堀田善衞の『方丈記私記』のアニメーション化、それも商業映画としてつくること、いや、つくれるか。この途方もなく常識はずれで、成算も何もないと判っている思いつきを、空想の中で転がしている。いくら日本のアニメーション業界というものが、見境も身の程もわきまえずに、何でもかんでもフィルムにしてしまう所でも、『方丈記私記』の映画化は非常識をはるかに跳びこえている。だからこそ、空想で転がす分には良い気分になれるのだが、時折は真剣に組立てを考えたりするのだ。

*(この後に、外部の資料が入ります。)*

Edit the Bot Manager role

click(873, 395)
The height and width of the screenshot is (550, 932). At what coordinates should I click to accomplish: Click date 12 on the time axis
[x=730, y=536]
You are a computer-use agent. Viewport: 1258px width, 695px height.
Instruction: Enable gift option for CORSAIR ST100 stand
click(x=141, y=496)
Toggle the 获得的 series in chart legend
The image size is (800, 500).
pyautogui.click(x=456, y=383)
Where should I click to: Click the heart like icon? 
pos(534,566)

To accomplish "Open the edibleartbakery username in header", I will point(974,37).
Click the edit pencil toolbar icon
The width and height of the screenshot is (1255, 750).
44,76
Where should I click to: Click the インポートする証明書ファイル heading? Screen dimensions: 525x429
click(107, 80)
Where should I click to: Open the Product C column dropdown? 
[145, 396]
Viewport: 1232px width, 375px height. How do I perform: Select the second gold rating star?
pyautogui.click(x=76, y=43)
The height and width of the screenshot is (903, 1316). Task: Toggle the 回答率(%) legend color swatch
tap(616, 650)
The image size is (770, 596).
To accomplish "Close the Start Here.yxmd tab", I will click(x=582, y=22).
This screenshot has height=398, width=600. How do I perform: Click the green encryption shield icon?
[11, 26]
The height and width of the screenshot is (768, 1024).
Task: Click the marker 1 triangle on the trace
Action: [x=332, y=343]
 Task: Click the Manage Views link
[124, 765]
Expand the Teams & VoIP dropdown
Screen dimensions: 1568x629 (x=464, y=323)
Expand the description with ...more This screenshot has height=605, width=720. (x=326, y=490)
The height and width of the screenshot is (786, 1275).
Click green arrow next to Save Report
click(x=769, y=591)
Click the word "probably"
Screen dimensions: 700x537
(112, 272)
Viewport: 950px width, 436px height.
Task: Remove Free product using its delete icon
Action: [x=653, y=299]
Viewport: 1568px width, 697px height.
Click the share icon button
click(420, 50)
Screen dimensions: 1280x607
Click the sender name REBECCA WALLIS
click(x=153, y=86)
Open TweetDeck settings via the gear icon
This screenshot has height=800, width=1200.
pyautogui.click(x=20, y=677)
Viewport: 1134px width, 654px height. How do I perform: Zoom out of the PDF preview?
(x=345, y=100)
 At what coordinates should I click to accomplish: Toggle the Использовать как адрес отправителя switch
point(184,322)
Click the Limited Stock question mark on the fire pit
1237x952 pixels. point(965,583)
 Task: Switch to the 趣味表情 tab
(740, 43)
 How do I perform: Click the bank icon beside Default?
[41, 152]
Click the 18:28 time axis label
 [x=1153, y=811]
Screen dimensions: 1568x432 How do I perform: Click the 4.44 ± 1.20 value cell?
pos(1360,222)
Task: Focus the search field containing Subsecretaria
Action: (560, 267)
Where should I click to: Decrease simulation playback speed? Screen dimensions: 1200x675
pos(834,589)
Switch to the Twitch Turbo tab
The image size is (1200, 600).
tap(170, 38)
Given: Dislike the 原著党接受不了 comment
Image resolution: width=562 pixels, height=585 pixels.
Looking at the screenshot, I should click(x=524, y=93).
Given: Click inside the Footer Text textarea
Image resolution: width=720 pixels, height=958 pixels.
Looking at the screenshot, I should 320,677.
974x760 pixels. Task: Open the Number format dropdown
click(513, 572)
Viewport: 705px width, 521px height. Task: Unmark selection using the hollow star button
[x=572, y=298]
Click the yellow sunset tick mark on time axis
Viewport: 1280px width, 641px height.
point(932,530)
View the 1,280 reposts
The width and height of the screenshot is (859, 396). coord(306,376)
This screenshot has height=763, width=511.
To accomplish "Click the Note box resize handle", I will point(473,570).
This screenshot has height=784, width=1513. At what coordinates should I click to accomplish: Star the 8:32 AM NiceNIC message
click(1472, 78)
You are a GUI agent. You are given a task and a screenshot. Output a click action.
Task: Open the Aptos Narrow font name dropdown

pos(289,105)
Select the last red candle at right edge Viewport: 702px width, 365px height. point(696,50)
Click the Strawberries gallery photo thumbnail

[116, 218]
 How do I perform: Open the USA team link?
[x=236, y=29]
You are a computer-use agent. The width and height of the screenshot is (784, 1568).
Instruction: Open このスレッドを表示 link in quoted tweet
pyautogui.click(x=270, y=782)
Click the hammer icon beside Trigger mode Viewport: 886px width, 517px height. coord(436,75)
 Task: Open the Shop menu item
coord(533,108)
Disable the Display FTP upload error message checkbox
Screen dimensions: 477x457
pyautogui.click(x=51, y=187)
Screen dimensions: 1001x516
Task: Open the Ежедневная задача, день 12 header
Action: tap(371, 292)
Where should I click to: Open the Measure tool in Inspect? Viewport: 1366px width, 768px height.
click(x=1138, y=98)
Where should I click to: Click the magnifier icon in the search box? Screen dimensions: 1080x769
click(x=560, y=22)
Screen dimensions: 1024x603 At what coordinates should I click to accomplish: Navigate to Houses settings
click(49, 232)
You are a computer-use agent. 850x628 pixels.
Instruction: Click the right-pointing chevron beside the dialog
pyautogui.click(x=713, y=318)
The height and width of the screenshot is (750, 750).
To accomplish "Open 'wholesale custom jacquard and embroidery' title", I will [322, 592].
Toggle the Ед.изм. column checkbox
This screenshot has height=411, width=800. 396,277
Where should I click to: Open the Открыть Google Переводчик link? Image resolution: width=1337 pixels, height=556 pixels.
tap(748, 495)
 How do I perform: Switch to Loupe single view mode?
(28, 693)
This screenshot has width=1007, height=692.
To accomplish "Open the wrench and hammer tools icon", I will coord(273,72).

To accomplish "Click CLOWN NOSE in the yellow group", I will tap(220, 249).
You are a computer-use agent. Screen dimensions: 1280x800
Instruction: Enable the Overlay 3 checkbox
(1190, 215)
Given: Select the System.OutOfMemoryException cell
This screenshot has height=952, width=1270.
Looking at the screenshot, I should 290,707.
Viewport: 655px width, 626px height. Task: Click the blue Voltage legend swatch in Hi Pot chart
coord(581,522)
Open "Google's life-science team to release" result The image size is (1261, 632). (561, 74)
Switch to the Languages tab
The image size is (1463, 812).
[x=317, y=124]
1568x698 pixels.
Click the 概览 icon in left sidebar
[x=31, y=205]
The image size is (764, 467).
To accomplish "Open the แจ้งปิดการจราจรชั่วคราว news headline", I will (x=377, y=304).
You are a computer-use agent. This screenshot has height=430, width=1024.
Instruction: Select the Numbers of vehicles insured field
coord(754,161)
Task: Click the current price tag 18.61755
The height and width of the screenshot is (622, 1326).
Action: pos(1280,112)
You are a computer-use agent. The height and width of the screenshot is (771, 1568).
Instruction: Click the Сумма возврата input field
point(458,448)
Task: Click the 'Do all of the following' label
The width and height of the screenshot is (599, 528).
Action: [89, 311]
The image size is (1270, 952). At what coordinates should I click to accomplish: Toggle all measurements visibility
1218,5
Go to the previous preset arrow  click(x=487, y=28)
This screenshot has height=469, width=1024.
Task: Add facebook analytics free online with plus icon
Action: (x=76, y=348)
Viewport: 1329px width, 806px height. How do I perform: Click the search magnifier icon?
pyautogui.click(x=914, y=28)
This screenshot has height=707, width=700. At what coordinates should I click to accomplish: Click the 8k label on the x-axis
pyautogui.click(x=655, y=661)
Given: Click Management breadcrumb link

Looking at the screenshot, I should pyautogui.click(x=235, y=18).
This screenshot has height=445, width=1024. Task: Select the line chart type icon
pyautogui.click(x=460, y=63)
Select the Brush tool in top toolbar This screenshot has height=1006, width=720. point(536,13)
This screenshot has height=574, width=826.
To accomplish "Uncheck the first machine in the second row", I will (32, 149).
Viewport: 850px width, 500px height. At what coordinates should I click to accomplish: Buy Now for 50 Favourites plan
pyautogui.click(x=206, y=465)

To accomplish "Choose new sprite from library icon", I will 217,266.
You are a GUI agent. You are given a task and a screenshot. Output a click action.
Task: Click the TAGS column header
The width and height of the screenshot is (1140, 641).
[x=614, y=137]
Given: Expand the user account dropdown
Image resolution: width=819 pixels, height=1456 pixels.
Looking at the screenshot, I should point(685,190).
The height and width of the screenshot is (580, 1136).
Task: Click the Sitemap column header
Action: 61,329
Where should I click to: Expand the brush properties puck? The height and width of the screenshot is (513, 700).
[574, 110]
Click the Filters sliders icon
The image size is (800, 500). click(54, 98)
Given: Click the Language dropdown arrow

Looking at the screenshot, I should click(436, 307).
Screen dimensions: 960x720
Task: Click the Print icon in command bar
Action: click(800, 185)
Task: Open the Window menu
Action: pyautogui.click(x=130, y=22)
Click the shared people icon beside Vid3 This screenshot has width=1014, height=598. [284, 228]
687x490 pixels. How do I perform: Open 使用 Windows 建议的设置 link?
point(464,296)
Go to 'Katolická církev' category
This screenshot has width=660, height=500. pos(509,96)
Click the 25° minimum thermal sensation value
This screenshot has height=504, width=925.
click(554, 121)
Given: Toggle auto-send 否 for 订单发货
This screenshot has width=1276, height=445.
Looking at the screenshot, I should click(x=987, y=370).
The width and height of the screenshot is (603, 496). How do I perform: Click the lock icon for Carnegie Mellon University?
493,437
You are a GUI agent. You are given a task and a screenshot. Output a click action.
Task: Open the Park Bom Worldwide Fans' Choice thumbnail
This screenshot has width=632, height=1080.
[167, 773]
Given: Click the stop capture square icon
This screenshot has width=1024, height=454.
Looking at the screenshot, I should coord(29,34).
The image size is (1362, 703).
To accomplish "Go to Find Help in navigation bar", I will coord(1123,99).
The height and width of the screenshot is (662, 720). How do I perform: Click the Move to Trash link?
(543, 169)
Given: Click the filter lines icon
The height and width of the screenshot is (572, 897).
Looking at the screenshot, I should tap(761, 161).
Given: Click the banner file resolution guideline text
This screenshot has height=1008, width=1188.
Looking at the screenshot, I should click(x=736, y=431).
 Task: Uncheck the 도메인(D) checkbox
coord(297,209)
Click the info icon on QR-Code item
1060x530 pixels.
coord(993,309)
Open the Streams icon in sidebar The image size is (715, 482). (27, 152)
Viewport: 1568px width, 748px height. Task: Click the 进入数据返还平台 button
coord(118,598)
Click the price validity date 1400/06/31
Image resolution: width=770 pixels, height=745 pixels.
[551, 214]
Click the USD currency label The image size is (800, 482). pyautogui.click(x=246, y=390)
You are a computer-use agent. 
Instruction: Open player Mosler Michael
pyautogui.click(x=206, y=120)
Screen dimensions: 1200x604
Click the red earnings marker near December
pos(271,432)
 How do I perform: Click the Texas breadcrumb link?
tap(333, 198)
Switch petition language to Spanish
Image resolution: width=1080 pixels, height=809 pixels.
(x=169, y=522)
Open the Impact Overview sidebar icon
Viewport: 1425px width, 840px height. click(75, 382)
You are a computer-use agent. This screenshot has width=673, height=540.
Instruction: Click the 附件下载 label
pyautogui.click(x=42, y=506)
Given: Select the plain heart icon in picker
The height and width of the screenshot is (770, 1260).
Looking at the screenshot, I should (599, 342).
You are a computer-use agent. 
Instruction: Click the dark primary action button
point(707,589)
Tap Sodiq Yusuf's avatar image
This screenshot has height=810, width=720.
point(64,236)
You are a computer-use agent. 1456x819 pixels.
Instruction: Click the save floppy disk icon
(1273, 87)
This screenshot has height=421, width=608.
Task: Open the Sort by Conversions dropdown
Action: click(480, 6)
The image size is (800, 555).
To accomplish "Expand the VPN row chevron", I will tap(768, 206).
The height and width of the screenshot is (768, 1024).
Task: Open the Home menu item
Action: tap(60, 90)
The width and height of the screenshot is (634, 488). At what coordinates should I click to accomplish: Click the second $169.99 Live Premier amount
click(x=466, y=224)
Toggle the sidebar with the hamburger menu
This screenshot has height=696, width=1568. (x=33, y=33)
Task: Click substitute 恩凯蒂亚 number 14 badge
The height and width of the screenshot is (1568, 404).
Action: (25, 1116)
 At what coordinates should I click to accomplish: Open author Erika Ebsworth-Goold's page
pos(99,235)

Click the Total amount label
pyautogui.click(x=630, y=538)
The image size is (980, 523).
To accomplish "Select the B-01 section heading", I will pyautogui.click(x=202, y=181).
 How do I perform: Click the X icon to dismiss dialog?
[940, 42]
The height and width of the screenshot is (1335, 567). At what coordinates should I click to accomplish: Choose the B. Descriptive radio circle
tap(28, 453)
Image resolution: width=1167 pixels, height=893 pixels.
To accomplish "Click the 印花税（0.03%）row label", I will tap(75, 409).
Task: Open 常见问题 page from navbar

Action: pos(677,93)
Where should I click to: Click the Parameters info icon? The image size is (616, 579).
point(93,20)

とたん、自分の教養のなさ、宗教を避けて来たための浅さ、映像の元になる材料のストックの不足につき当り、なにより今までの文法では不可能だと思いしらされる。しかし、諦めたわけではなくて、釣糸はたらしつづけている。中世の絵巻の復刻本を眺めている内に、何かが釣針にかかったような気がして、ひと晩興奮したりする。
途は遠い。でも、この楽しみを手離す気にはなれない。
(堀田善衞全集・内容見本 筑摩書房 一九九三年三月発行) 『出発点』(徳間書店)より
『方丈記私記』は、堀田氏の戦中体験を、長明が目撃した乱世の風景に重ねて「方丈記」を読み解いた長編エッセイ。「無常感」と短絡的に解釈されがちな「方丈記」だが、堀田氏の筆を通して見えてくるのは、大乱世の現実をリアリスティックに見すえて生きた一人のジャーナリストの姿である。単行本は一九七一年。毎日出版文化賞受賞。